Penalties for Undisclosed Inducements

Hiding inducements from the lender or FHA isn’t just a paperwork problem. HUD can impose civil money penalties on any transaction participant who knowingly submits false information in connection with an FHA-insured mortgage. That includes sellers, real estate agents, mortgage brokers, and lenders.5eCFR. 24 CFR Part 30 – Civil Money Penalties: Certain Prohibited Conduct

The penalties are steep. Each violation can carry a fine of up to $12,567, with a ceiling of $2,513,215 for all violations in a single year. Each loan application counts as a separate violation, so a builder who conceals inducements across multiple sales can face penalties that stack quickly.5eCFR. 24 CFR Part 30 – Civil Money Penalties: Certain Prohibited Conduct These dollar amounts are adjusted periodically for inflation. Civil penalties can also be imposed on top of criminal prosecution, not as an alternative to it.

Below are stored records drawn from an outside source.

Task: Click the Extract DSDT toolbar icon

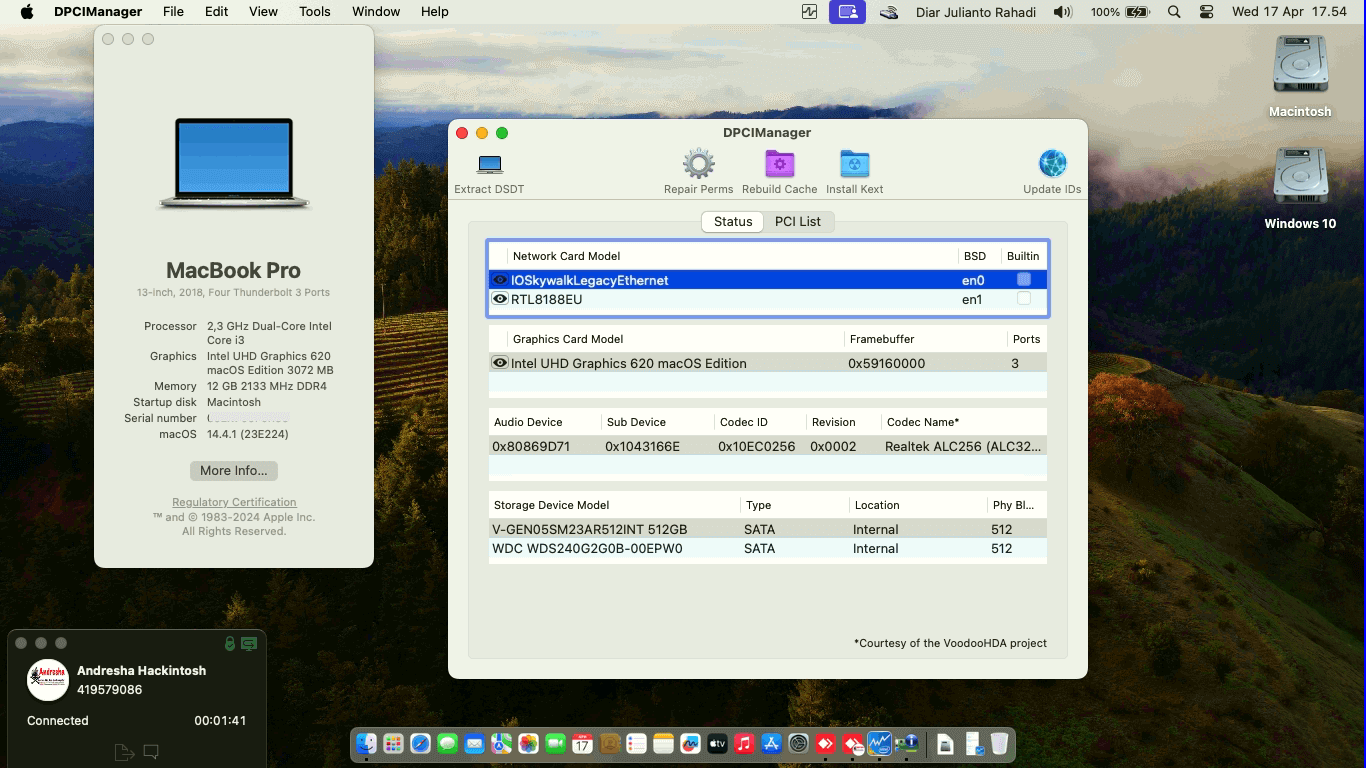Action: coord(488,165)
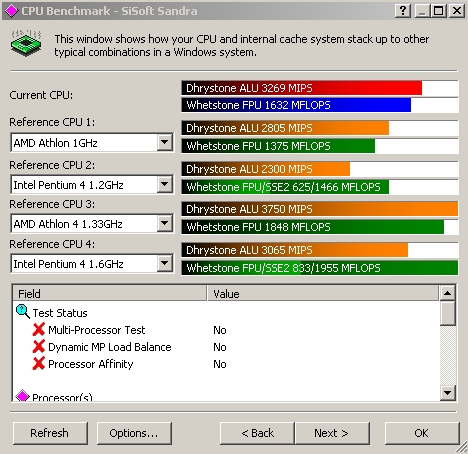Open the Reference CPU 1 dropdown arrow
The width and height of the screenshot is (468, 454).
pos(165,143)
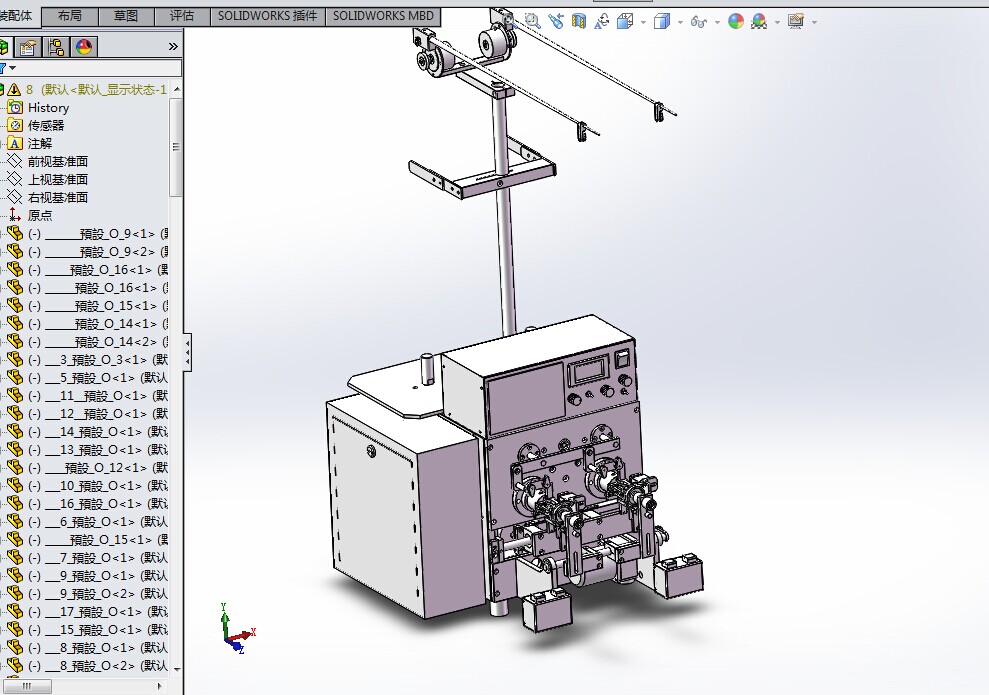Activate the Section View tool
989x695 pixels.
coord(581,21)

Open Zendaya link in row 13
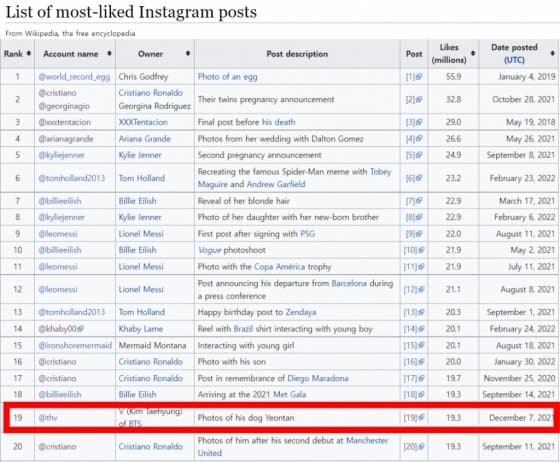(301, 312)
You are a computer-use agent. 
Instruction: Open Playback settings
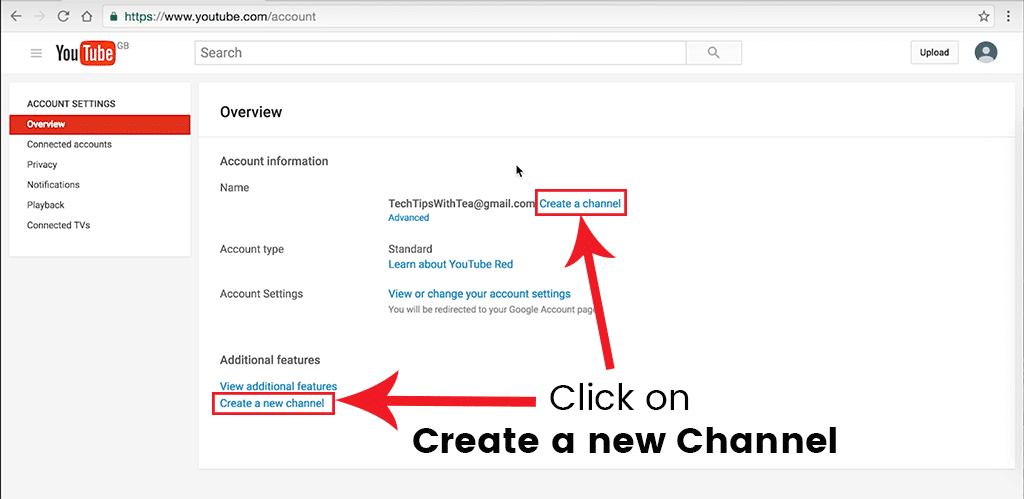[46, 205]
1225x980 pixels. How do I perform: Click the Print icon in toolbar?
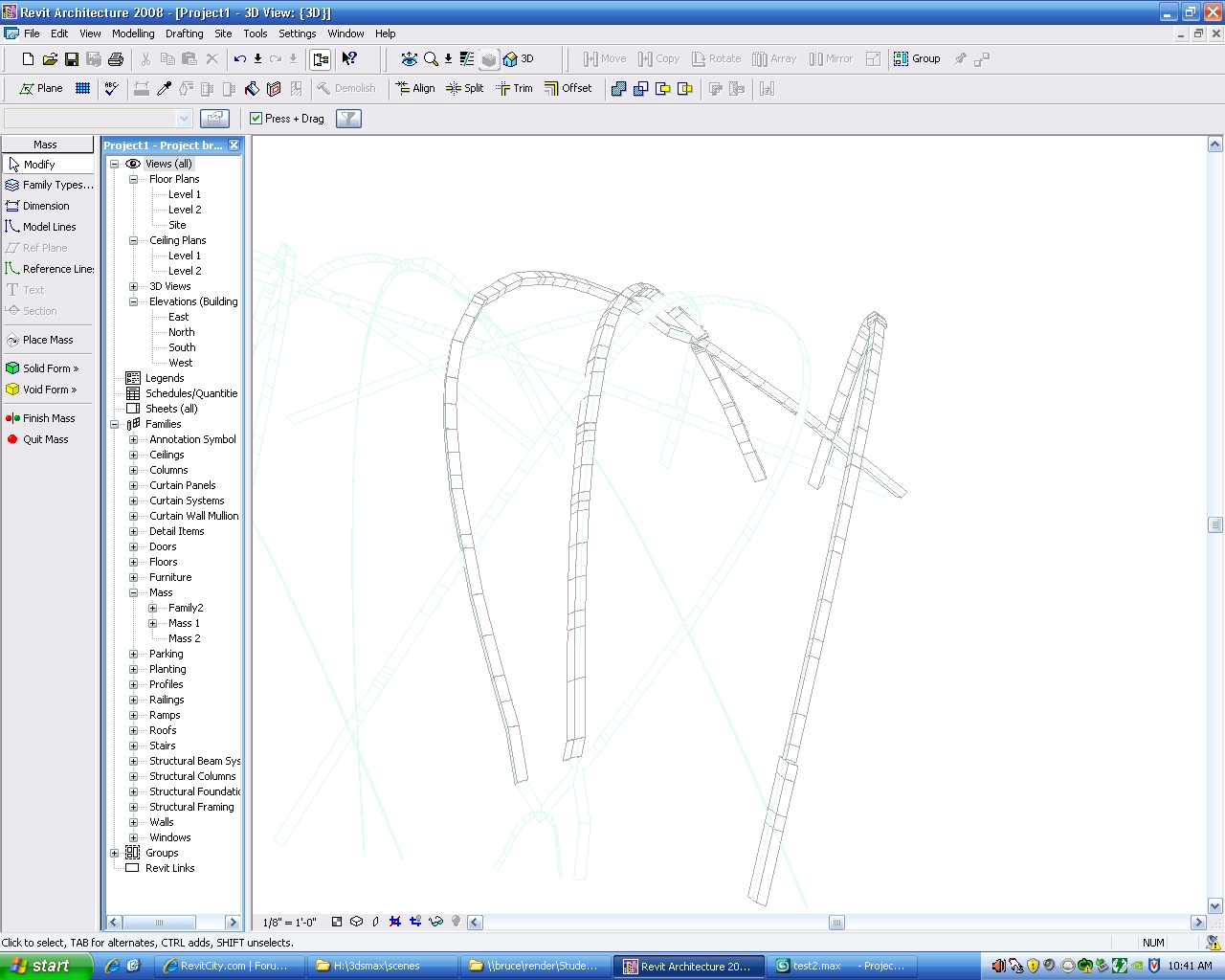point(116,59)
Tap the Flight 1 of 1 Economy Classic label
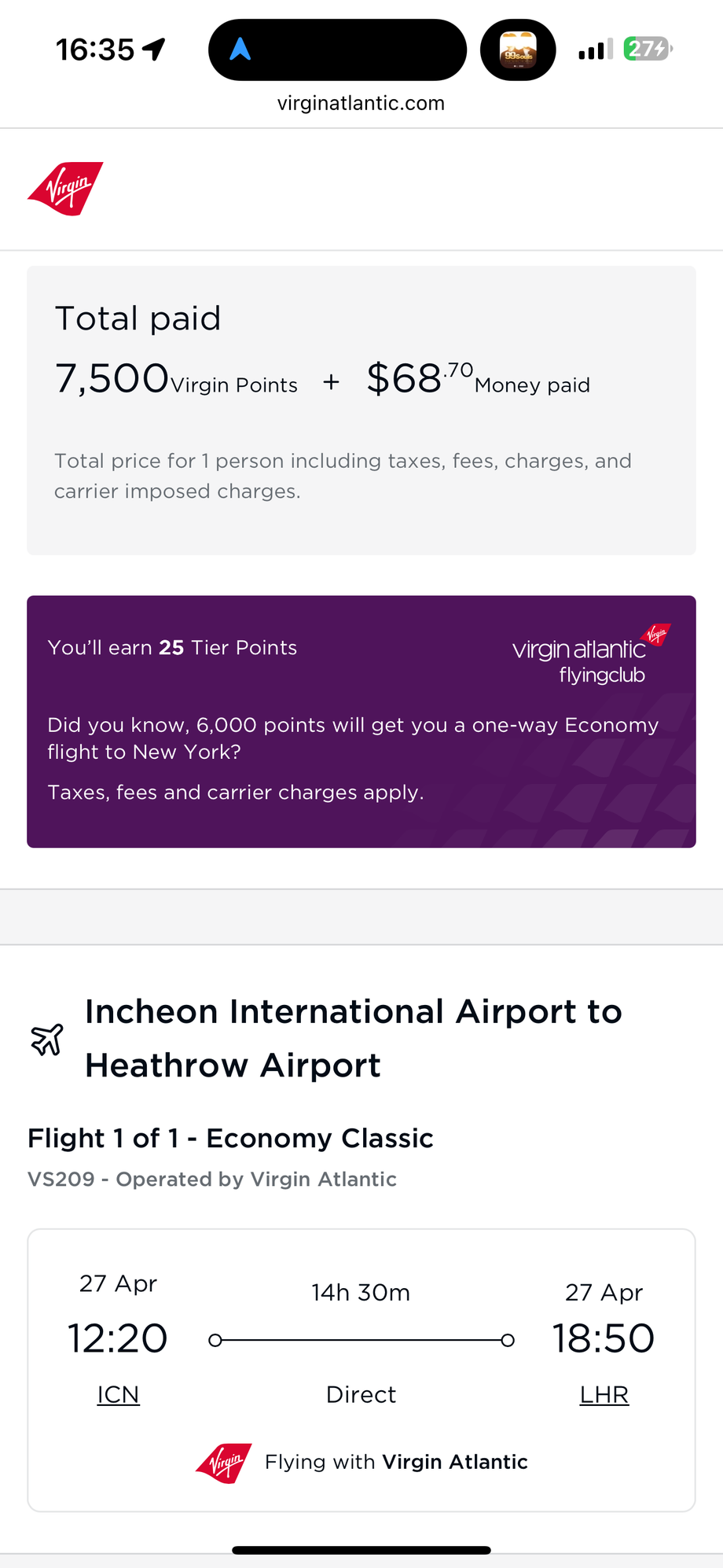Viewport: 723px width, 1568px height. [x=230, y=1138]
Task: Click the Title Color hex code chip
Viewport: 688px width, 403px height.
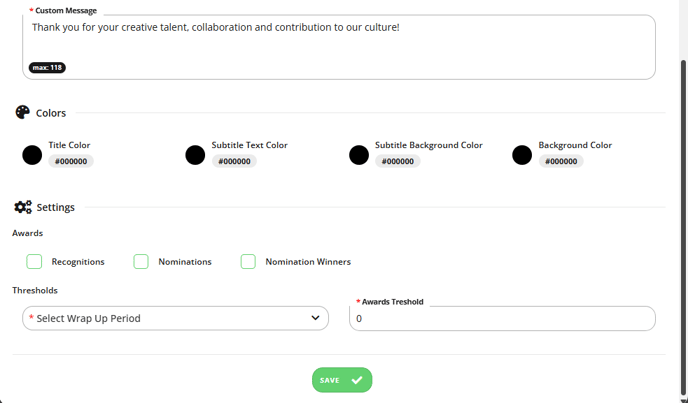Action: [71, 161]
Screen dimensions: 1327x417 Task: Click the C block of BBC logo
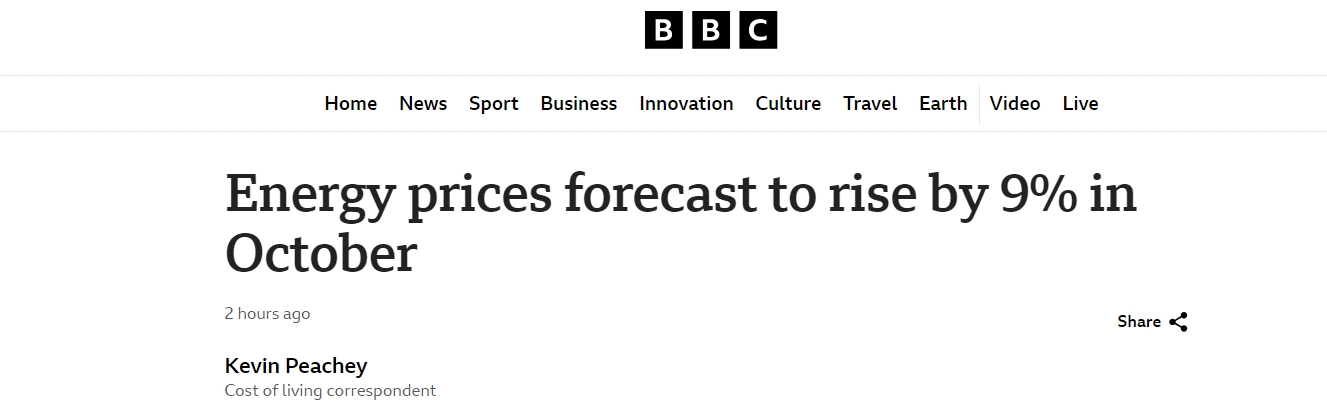coord(758,31)
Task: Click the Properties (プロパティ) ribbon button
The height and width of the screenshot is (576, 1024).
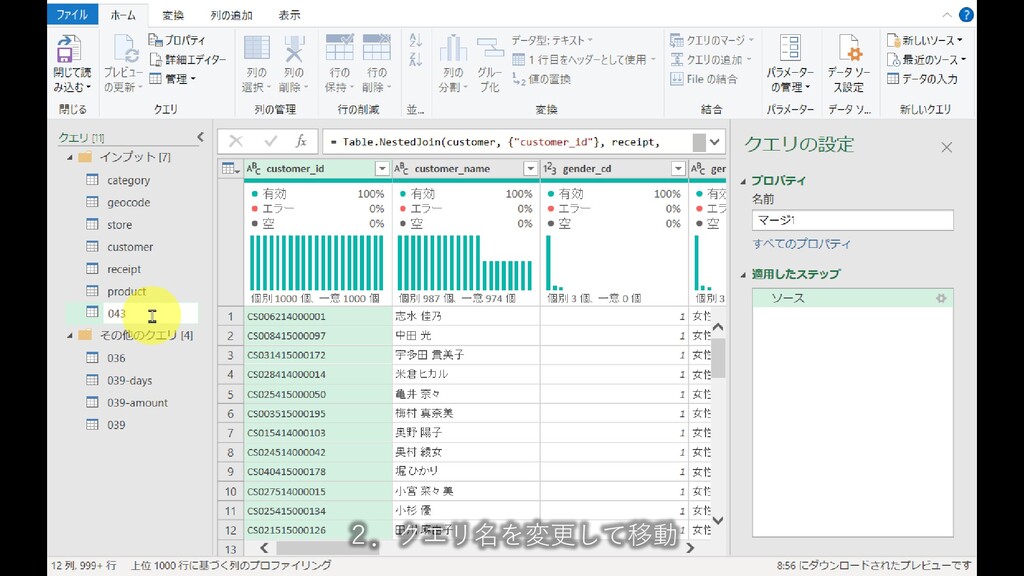Action: (178, 40)
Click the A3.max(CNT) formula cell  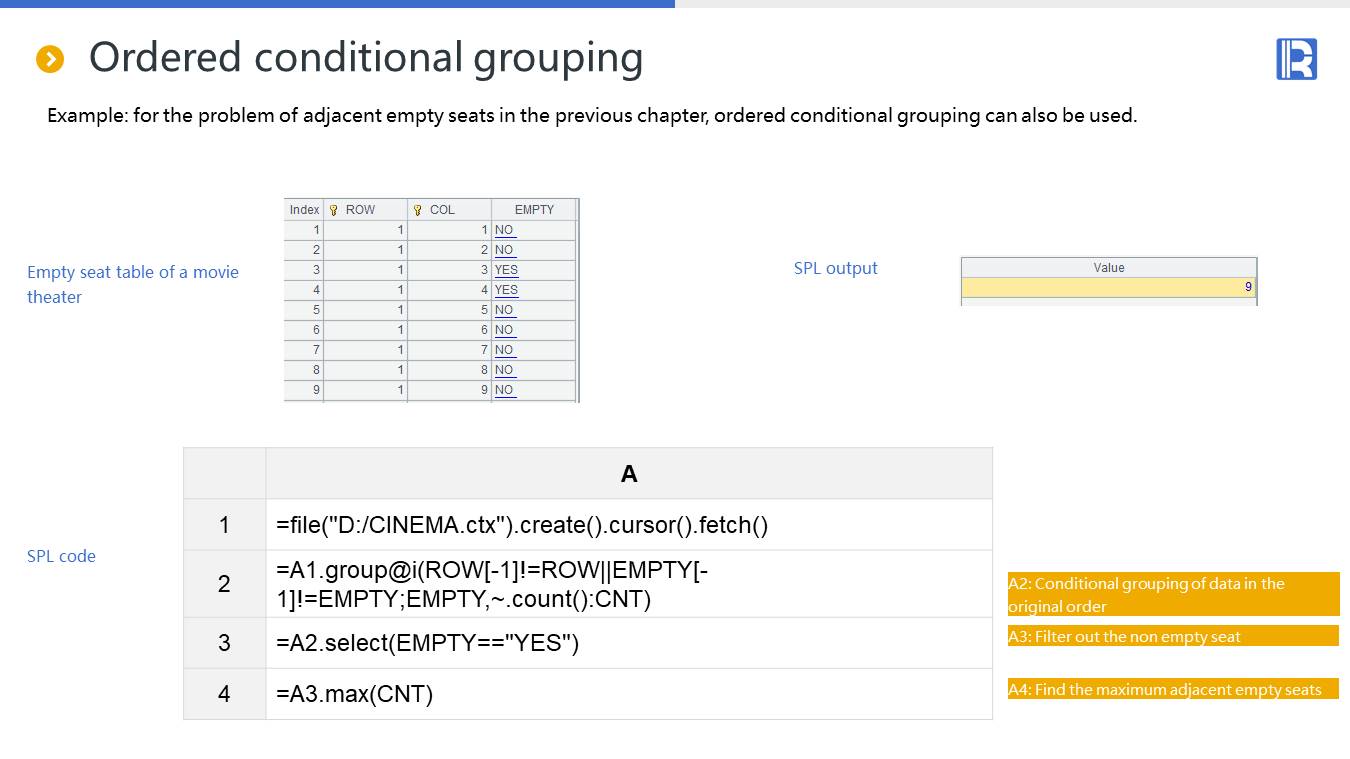click(x=628, y=694)
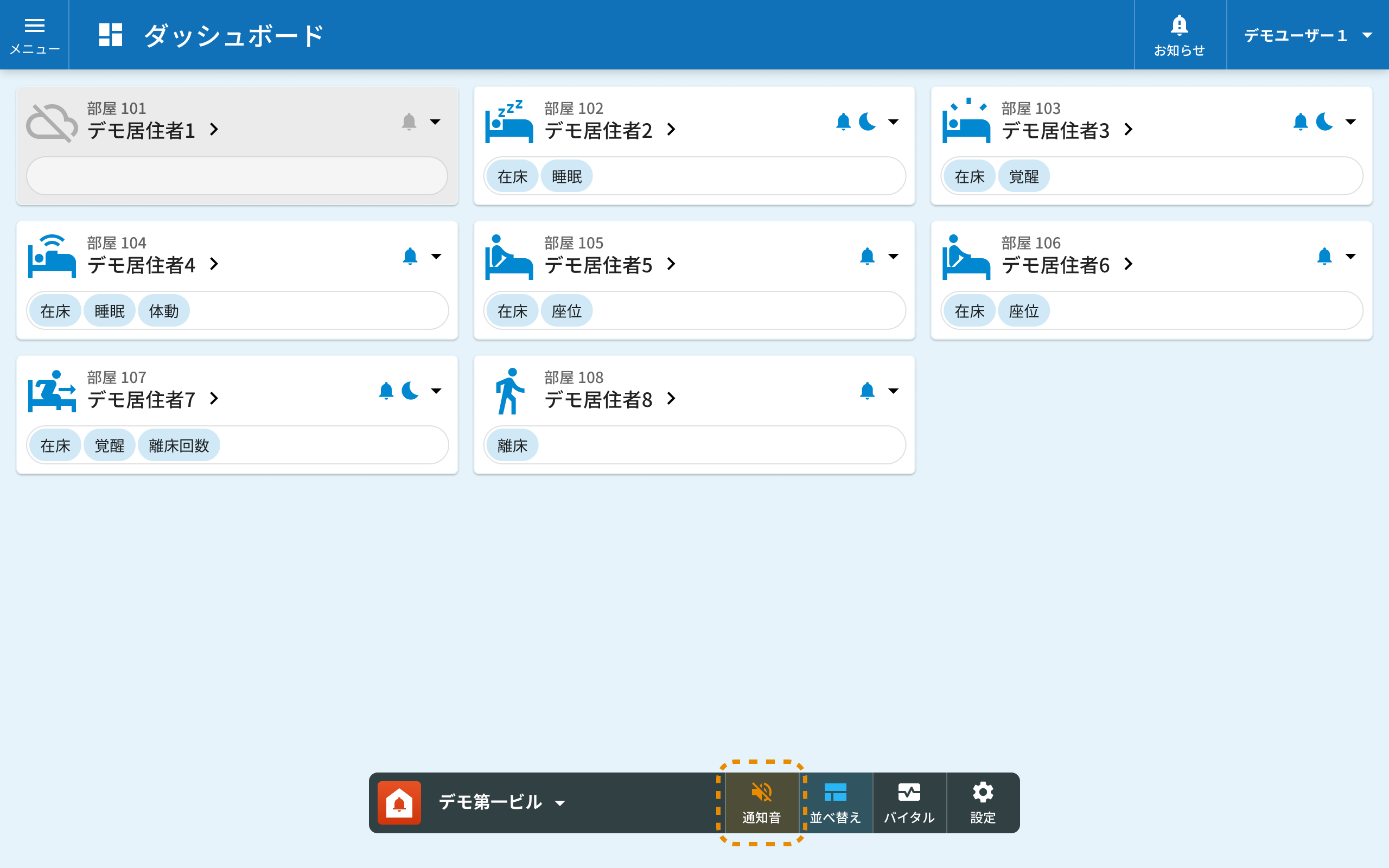Expand the arrow menu on room 106
The image size is (1389, 868).
(1350, 256)
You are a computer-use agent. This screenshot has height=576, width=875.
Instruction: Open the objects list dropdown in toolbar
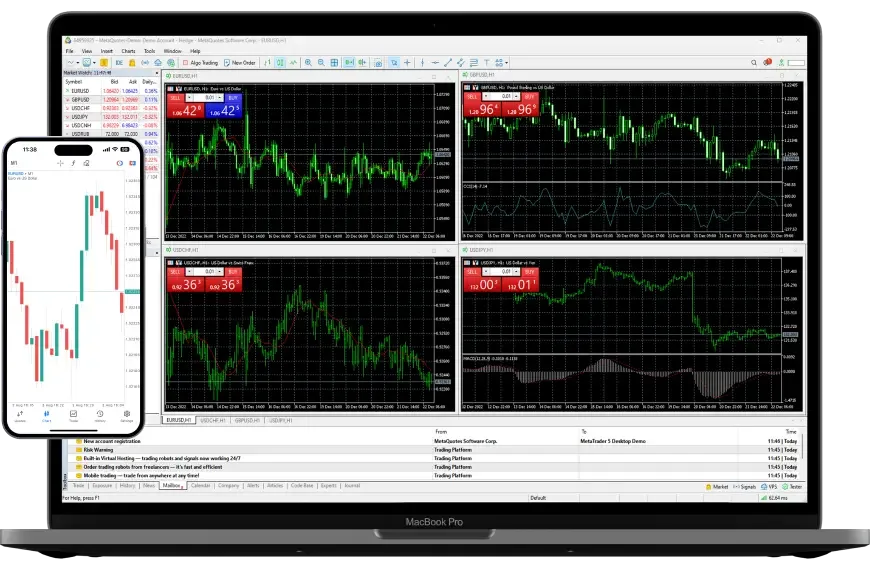pyautogui.click(x=498, y=63)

For lenders specifically, the Mortgagee Review Board can initiate penalty actions against any mortgagee that knowingly violates FHA requirements. Beyond fines, a lender can lose its FHA approval entirely, which for many mortgage companies would be an existential threat to their business. The practical effect is that experienced FHA lenders are aggressive about identifying and documenting concessions, because the cost of getting it wrong falls on them first.